There were only two changes that really bothered me, and the first is admittedly not a huge deal and more of a fanboy rant, so bear with me. The original Watchmen graphic novel is absolutely stuffed with visual symbolism – reflections, mirroring, image transposition, and, especially when Rorshach is involved, symmetry. Everything in the man’s life is symmetrical, from his mask to the locations he visits to the page layout of issue five. The effort Moore and Gibbons took to impress this upon the reader borders on obsession. So I was fascinated to note, upon rereading the book, the panel following Rorschach’s death in Antartica. Essentially exploded by Doctor Manhattan, all that remains is a spatter of blood on the snow. But where you might expect further, morbid symmetry, the remains are instead wild and random. There is no symmetry in Rorschach’s death, and purposefully so. But in producing the film, Snyder or Hayter or someone must have noticed the omission but missed the significance of it, because the film proudly displays a giant Rorschach blood blot in the snow; a perfectly symmetrical image that the camera lingers on so long that it kind of becomes the morbid punchline of the character’s existence. Zach astutely noted that morbid punchlines are exactly what Watchmen is all about, and that’s true, but I still feel it did the character a disservice that was actively avoided in the source material.

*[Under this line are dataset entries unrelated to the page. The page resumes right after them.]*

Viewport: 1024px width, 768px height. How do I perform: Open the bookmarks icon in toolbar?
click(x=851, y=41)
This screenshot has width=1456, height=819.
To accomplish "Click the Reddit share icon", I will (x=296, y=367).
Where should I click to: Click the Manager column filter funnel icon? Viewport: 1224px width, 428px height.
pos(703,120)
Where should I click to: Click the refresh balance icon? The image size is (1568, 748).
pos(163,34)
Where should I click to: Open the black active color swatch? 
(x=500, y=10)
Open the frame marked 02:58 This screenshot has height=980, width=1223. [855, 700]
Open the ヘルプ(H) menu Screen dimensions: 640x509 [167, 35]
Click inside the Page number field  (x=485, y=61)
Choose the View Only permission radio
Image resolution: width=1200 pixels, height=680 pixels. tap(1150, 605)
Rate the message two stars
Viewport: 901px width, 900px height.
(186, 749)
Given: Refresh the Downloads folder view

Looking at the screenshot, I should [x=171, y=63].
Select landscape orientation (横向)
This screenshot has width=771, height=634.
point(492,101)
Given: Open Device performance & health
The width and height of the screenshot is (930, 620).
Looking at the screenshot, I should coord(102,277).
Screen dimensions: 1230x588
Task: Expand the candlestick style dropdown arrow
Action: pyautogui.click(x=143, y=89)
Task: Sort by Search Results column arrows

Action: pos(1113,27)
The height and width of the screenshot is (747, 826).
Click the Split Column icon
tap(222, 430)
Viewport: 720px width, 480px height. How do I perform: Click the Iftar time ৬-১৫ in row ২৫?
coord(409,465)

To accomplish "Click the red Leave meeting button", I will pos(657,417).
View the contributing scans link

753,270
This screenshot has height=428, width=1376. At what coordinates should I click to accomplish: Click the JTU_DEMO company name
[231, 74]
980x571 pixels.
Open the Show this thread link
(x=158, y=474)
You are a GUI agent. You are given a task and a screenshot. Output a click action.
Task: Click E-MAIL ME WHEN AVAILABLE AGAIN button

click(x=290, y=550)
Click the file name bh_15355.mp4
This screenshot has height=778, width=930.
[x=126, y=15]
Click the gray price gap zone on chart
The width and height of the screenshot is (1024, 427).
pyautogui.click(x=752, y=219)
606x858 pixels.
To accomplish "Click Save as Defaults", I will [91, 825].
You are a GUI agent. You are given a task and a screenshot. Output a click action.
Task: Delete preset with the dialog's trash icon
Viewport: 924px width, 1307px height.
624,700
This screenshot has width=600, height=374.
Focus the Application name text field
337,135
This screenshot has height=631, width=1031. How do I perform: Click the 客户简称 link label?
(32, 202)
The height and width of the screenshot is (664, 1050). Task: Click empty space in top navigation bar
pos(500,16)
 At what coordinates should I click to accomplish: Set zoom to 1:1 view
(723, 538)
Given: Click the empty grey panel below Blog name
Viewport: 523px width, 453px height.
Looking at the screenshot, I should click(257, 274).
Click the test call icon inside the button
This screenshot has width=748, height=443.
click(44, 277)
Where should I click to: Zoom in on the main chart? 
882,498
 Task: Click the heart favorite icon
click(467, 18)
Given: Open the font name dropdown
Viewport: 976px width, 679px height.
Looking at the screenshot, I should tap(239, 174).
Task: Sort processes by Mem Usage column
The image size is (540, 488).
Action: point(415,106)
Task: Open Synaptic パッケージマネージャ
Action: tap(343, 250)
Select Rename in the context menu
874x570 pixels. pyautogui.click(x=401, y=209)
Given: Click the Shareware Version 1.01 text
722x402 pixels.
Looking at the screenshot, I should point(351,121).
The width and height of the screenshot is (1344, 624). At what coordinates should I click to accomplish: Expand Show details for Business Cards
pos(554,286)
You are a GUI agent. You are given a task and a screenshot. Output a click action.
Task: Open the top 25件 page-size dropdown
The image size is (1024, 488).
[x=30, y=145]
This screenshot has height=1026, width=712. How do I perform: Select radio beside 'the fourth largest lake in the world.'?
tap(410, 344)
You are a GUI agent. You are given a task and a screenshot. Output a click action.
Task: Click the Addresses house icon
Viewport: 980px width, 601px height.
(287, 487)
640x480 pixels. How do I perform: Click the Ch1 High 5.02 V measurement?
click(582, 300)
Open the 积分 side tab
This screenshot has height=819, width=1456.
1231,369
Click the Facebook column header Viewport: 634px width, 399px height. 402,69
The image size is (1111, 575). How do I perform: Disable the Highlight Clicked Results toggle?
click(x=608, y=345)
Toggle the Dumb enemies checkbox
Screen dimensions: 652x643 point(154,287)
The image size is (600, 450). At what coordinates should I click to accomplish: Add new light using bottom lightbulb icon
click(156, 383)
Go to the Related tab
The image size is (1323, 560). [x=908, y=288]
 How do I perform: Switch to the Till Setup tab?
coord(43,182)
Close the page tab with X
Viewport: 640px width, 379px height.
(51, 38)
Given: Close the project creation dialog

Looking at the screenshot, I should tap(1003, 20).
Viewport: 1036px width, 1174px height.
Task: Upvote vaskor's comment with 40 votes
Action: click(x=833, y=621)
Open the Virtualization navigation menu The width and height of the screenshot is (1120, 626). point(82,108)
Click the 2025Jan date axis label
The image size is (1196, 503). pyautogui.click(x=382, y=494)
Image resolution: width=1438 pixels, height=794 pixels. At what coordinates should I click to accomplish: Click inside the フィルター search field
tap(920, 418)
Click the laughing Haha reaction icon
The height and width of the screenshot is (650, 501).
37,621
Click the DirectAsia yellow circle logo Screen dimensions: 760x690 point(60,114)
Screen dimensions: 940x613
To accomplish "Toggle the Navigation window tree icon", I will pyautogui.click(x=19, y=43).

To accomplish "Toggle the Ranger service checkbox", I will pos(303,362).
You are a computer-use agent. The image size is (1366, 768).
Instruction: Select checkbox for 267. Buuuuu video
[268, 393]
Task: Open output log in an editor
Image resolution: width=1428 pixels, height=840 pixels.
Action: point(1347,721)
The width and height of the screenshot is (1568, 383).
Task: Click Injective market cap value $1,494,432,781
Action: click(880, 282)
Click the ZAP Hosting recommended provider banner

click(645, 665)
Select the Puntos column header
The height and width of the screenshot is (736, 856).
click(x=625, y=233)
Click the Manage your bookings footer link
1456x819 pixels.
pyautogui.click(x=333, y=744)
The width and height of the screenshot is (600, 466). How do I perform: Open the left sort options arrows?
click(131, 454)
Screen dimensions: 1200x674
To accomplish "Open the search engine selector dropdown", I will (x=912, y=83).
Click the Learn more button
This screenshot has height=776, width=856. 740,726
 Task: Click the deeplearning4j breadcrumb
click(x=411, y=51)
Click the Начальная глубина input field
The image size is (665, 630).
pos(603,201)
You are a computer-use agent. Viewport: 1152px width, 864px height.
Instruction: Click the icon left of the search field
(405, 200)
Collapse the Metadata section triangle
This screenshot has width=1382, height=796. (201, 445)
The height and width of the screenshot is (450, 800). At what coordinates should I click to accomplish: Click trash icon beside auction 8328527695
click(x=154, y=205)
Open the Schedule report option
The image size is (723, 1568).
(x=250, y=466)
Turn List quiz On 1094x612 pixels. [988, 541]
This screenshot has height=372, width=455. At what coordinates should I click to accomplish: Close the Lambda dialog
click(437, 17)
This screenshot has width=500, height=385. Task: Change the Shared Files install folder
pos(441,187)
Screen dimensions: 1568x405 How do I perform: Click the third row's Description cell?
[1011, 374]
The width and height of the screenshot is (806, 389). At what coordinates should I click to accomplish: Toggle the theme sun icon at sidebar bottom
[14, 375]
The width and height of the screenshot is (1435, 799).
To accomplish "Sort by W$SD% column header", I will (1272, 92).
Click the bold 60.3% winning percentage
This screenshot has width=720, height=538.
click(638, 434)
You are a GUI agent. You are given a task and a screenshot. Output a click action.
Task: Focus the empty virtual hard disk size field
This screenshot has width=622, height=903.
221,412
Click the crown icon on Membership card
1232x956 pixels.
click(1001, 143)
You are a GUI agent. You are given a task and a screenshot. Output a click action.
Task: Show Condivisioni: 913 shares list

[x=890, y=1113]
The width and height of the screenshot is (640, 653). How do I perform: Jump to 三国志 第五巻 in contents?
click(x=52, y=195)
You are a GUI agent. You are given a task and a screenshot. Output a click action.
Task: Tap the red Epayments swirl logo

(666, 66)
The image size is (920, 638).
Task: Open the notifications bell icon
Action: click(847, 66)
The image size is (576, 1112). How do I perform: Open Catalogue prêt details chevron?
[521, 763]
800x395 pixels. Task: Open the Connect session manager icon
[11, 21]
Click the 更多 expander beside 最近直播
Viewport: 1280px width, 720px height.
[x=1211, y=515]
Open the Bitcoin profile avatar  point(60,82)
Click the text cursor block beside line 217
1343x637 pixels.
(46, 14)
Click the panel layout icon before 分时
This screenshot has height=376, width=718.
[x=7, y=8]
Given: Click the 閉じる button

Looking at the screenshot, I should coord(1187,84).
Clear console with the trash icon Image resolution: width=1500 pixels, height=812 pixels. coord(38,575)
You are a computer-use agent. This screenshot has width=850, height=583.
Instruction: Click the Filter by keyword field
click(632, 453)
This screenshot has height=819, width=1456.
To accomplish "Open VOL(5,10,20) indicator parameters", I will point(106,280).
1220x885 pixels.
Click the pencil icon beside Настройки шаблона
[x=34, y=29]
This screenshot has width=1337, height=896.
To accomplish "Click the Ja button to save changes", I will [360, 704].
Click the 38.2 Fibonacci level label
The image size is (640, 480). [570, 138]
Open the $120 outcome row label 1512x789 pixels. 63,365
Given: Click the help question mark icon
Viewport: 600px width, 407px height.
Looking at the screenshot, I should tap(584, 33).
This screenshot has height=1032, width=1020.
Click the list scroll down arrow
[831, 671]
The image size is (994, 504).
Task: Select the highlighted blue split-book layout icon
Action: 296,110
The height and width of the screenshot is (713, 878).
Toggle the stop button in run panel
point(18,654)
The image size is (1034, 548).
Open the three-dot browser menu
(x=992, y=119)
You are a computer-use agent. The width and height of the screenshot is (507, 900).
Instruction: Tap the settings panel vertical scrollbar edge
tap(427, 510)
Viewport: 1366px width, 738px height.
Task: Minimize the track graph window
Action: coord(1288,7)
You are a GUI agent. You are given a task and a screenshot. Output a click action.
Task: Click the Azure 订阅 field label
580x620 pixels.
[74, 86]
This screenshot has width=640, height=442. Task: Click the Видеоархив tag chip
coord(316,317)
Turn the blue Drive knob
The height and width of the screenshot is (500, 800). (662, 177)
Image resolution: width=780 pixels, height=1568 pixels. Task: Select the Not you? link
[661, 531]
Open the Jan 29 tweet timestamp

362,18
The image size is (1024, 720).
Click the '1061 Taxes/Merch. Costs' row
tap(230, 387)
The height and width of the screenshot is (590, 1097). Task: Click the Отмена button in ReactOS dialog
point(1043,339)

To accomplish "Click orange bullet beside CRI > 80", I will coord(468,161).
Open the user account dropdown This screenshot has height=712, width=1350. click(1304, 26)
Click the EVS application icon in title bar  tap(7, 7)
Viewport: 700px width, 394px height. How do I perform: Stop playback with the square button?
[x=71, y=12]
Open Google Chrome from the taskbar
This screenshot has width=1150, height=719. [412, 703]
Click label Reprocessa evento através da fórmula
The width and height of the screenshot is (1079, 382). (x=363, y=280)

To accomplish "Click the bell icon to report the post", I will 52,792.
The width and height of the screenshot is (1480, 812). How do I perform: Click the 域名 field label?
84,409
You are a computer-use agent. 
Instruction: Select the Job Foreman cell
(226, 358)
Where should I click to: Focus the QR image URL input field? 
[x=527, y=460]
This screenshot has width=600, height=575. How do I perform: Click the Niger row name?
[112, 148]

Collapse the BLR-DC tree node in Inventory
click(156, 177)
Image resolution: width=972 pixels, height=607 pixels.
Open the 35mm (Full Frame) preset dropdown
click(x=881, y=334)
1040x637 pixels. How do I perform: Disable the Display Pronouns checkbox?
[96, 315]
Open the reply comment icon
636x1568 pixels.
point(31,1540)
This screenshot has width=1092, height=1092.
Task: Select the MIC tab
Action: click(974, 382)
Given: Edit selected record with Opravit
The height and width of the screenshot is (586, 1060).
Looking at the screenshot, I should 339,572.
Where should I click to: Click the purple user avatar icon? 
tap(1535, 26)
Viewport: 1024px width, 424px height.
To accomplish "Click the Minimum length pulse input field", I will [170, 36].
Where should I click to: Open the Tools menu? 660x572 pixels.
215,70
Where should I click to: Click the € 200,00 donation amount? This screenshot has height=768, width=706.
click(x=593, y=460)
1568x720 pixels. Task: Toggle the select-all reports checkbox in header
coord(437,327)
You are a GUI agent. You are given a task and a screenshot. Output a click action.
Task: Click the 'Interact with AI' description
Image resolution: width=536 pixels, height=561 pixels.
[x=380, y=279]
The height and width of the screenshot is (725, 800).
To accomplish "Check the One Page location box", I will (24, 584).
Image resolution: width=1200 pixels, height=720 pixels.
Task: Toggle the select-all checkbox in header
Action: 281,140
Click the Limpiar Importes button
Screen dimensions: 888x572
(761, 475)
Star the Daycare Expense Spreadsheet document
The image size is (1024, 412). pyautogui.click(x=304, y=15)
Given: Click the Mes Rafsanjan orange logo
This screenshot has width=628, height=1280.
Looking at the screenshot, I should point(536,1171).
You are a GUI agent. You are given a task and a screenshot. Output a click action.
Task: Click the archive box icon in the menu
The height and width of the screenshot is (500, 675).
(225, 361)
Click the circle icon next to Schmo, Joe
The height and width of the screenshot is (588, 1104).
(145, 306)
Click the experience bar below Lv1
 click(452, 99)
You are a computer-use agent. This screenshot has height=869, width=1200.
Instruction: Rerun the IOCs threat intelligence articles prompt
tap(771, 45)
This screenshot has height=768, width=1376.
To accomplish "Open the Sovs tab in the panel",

The other negative is far more significant, though it actually begins at almost the same time. In the film, Nite Owl witnesses Roshach’s death, and his reaction is the typical melodramatic “Nooooo!” which results in another failed fistfight with Ozymadias. “You haven’t saved humanity”, Nite Owl says, “You’ve twisted it! Perverted it!” And then he and Silk Spectre exit the building, looking down their noses in Moral Judgment at Ozymandias. Oz’s last scene in the film is a lingering shot standing alone and sad in his ruined home, ostensibly contemplating what’s been lost. As Dan and Laurie begin a happy life together, if not a new one (they appear to continue their costumed adventuring, which is a huge misread of the book’s intent), the film seems to be saying that they were in the clear moral right, that the ends did not really justify the means. Though it’s fine for some of the characters to voice such an opinion, the book itself never takes sides. Rorshach, the only one whose life was black and white, is gone, and the others continue to live in varying shades of gray. It’s one of the great and most unique moments of the entire story (especially for a mainstream comic book), and not a difficult one to understand. So it feels strange and false for the film to actually go to the same dark point the book did, only to make a moral apology for it after the fact. By the end of Watchmen the comic, there are no heroes left; our protagonists are either dead or complicit in the deaths of millions. But Watchmen the movie tries to have it both ways, making the tenuous argument that Dan and Laurie will keep Adrian’s secret but, dammit, that won’t keep them from always trying to do the right thing. It seems like the very definition of the dreaded Producer Note, so Snyder and the writers might not be to blame for this. We may never really know. But it’s there, and for me the 11th hour sermonizing comes very close to undoing everything the story hoped to accomplish.

Was that change (or any of the others made) truly severe enough to justify Moore demanding his credit be removed from the film? I don’t think so. Yes, Moore’s films generally don’t translate well to the screen, whether in spite of best intentions (V for Vendetta) or due to simple Hollywood apathy (League of Extraordinary Gentlemen, or, God, LXG), so I can understand his vulnerability. But Watchmen the film is hardly hackery or mockery. Time and an impartial eye will tell if it can survive on its own merits, but it’s impossible to argue that the film hasn’t been beneficial to the source material in terms of sales. Thanks to excitement for the film, Watchmen the collected graphic novel sold over a million copies in 2008. That’s an incredible achievement for any comic today, never mind one that’s over 20 years old. Whatever you may think of the film, it’s brought many new readers to an industry starving for numbers; hopefully many will stick around, curious to read other books from the same creators or of a similar mold. Realistically, what more could you ask for?